Your well written comments are timely. In addition to also being a Lone Ranger, I just went though the O/R mapper selection process myself.

My requirements don't seem to be nearly as demanding as yours; I'm just mapping for a hand full of tables with simple queries that are not likely to change often, and I wanted to be able to easily select between several back-end DBs. I ended up using Gentle.Net (http://www.mertner.com/confluence/display/Gentle/Home) for variety of reasons, not the least of which is that it does not require a hand generated mapping file. It uses MyGeneration to create class files which I've found only need minor tweaking.

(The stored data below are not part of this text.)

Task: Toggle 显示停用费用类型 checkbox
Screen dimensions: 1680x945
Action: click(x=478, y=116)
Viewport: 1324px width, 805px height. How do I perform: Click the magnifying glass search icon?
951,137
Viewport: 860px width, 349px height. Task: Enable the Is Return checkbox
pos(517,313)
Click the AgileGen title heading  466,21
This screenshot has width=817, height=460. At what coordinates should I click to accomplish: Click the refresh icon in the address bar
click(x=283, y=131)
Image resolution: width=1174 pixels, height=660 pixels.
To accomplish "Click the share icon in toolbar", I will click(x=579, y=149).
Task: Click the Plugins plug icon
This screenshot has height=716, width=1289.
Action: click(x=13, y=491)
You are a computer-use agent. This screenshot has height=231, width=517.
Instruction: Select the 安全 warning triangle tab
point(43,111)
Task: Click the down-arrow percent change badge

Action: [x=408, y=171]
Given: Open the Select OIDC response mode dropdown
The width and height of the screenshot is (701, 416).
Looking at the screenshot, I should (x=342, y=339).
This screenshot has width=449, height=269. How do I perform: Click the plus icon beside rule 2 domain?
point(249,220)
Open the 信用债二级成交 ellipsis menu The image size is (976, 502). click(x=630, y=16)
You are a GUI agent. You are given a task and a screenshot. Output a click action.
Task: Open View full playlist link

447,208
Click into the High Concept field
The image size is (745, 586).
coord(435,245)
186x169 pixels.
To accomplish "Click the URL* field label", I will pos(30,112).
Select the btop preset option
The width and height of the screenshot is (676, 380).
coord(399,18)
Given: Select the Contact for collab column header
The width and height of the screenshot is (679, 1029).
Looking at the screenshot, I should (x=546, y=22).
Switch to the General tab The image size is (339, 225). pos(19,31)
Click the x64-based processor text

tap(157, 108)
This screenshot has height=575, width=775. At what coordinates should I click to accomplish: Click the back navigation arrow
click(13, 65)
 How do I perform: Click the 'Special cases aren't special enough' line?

The current release is a 1.1 assembly, but runs fine in .net 2.0. Also, the community seems active and Morten is very helpful.

Bob
robert.nadler@gmail.com 6/12/2006 10:31 AM | Bob

# re: O/R Mappers and the Lone Ranger

Gravatar Thanks for writing Bob, I had looked at Gentle as well. I don't remember why I didn't look deeper into the product. I don't hand-code my mapping files for nHibernate, either. At first, I used MyGeneration to generate my NHibernate mapping files and that was okay. But then I found it was easier to just create some XML CodeSnippets and that increased my productivity big time. Plus, it cut way back on typo errors. I think the tool that creates mapping files for NPersist also generates NHibernate mapping files, too.